• WHAT THE TASK REQUIRES:
Each line below that includes the word "This" is to be reported.

• Pixel coordinate grounding data:
= Beginning of Section =
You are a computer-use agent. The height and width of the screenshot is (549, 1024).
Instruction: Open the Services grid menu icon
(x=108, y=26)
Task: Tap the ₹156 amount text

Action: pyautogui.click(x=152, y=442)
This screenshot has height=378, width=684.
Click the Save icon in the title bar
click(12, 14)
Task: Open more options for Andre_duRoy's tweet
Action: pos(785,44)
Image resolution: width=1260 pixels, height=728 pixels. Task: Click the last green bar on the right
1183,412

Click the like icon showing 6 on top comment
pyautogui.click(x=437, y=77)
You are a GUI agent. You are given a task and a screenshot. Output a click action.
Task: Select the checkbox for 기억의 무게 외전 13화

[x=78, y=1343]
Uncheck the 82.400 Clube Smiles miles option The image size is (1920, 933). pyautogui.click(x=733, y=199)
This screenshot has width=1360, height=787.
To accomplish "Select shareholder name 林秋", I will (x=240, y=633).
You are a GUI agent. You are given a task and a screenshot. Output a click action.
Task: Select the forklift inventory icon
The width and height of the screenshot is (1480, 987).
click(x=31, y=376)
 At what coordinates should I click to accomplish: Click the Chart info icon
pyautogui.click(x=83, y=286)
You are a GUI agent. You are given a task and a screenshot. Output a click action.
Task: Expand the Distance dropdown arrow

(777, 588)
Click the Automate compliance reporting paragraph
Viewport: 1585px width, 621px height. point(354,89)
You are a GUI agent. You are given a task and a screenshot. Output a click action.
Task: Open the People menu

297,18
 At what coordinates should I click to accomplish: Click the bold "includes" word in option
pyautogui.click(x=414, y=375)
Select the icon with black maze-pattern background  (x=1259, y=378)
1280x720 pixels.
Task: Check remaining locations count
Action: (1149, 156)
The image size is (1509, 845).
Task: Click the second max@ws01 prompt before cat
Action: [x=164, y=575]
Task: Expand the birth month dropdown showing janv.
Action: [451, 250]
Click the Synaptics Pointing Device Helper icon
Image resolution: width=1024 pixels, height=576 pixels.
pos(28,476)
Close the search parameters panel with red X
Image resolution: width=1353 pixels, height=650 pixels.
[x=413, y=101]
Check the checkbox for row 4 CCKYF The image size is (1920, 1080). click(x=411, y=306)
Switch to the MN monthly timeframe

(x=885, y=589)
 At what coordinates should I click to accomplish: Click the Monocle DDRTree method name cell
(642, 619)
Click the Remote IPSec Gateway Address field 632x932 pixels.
= End of Section =
• COMPLETED EXERCISE:
This screenshot has height=378, width=684.
This screenshot has width=1360, height=787.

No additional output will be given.